Is it a good bad idea to polish and wax the TT even if it has a bodycare treatment on it? The stealer told me that it shouldn't be waxed or polished for at least three years... is this true??!


----------



## J55TTC (Apr 25, 2005)

Paul S said:


> Is it a good bad idea to polish and wax the TT even if it has a bodycare treatment on it? The stealer told me that it shouldn't be waxed or polished for at least three years... is this true??!


Complete BS. The lifeshine products that would have been used will probably not last 3 months let alone 3 years!


----------



## TeeTees (Mar 9, 2006)

arf1 said:


> Hello all, It was about 4 weeks ago that I decided to wash,polish and wax the TT, ( plenty of washes since!) anyway, when would you guys recommend giving it another coat of polish? I'd like to do it once the weather gets a bit better but is it OK to polish so soon after waxing or does it not make any difference?
> 
> I probably wont wax the car for another 2 months or so
> 
> Cheers


I polish mine quite regularly, but mainly when I find any swirl marks or marring on the paintwork.

Just make sure that you ALWAYS wax after polishing. Protect yer paint :wink:


----------



## Paul S (Jul 20, 2008)

thanks for your replies guys. Very helpful. I have some Autoglym products ('super resin polish' and 'ultra deep shine')... are these any good? I am presuming that either of these can be used as a polish, and also that I need to get hold of some good wax. If so, any tips on which one to buy?


----------



## TeeTees (Mar 9, 2006)

Paul S said:


> thanks for your replies guys. Very helpful. I have some Autoglym products ('super resin polish' and 'ultra deep shine')... are these any good? I am presuming that either of these can be used as a polish, and also that I need to get hold of some good wax. If so, any tips on which one to buy?

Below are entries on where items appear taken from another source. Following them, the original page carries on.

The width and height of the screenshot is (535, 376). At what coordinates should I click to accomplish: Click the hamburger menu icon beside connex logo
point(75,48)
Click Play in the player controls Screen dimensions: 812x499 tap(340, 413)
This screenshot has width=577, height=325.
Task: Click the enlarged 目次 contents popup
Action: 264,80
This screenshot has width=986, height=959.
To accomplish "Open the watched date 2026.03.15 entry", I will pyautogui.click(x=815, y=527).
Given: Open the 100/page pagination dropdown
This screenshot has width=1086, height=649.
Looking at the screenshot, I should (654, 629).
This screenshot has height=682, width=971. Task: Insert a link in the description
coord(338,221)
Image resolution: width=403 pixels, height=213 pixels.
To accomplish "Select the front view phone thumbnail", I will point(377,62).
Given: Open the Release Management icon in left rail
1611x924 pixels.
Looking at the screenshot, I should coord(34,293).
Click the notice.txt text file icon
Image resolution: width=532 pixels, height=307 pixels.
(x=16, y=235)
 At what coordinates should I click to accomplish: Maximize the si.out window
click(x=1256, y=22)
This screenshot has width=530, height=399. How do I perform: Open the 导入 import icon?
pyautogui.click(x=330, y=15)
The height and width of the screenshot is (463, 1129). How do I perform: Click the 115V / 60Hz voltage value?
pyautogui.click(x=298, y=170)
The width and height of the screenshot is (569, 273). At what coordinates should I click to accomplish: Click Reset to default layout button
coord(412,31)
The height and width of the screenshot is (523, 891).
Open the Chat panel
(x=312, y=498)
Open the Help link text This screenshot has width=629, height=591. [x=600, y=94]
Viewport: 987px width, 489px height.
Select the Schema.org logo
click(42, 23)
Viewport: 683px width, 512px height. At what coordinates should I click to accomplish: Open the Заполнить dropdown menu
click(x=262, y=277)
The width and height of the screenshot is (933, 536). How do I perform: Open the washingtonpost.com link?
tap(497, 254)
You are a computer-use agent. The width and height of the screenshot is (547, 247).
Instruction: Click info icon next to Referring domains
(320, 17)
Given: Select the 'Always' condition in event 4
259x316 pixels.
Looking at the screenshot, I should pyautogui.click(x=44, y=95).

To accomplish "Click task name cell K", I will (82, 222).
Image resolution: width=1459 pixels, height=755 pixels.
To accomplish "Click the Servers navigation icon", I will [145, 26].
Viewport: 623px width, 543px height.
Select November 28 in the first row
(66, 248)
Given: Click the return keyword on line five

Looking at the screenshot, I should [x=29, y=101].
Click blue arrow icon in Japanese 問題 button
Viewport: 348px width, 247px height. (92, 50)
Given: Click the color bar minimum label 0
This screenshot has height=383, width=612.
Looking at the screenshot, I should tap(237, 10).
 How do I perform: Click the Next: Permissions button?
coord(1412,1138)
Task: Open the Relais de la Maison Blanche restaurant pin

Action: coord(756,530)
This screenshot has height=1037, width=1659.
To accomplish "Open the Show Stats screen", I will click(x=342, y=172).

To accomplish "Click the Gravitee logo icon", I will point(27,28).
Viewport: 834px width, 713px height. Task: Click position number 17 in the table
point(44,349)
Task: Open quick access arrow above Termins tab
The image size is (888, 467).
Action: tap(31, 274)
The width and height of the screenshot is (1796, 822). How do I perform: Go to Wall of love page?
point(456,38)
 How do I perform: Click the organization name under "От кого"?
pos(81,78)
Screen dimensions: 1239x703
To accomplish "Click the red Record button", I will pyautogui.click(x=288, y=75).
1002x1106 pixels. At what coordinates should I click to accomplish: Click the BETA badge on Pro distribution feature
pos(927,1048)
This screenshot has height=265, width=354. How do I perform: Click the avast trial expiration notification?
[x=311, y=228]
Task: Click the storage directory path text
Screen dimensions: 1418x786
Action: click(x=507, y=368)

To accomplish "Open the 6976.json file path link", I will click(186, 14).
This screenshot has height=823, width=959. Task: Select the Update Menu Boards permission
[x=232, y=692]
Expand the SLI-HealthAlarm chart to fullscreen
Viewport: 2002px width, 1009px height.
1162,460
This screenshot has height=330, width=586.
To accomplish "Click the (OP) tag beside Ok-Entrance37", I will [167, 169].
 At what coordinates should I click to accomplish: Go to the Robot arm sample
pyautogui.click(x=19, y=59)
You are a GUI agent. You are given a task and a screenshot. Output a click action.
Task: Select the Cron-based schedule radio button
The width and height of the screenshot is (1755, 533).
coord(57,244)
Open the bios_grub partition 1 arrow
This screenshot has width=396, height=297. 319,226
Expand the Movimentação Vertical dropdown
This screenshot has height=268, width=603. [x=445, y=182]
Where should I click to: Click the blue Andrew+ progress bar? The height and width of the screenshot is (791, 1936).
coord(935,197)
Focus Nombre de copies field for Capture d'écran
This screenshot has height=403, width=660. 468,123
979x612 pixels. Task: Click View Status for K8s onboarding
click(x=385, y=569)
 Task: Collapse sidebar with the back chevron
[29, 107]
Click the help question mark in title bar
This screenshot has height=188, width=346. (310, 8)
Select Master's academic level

Quite a few people on the detailing sites still use Autoglym srp, but personally I gave up on it years ago as the texture was too powdery and fill in any stone chips with a white residue, plus it didn't give any depth to my paintwork. Not sure on ultra deep shine, have a read off the bottle and see when it says about applying - might be AFTER the use of another polish.

Wax : personally I use, and like Swissvax. I stepped in on the lowest rung of the ladder to try it out first and opted for Swissvax Onyx (£40). I bought it about 1 1/4 years ago, and I still have more than half a tub left. So although the price may seem steep to some people, it pays off in the end. If you can afford more, buy a better Swissvax wax as it'll last longer on the paint, so you won't have to apply it as often.

Other people like Dodo Juice (another wax). I haven't used this, but have heard many GOOD things about it.


----------



## Paul S (Jul 20, 2008)

thanks very much teetees. Based on your advice, I will start with the autoglym polish and have ordered some of the Onyx. Judging by the fancy website / label it can't be anything but awesome!! Thanks again bud.


----------



## matt225tt (Apr 4, 2008)

TeeTees said:


> Paul S said:
> 
> 
> > thanks for your replies guys. Very helpful. I have some Autoglym products ('super resin polish' and 'ultra deep shine')... are these any good? I am presuming that either of these can be used as a polish, and also that I need to get hold of some good wax. If so, any tips on which one to buy?
> ...


a big thumbs up for dodo juice here!
i use purle haze on my new performnce blue st, and it really is superb stuff, it comes off the panel so easily.


----------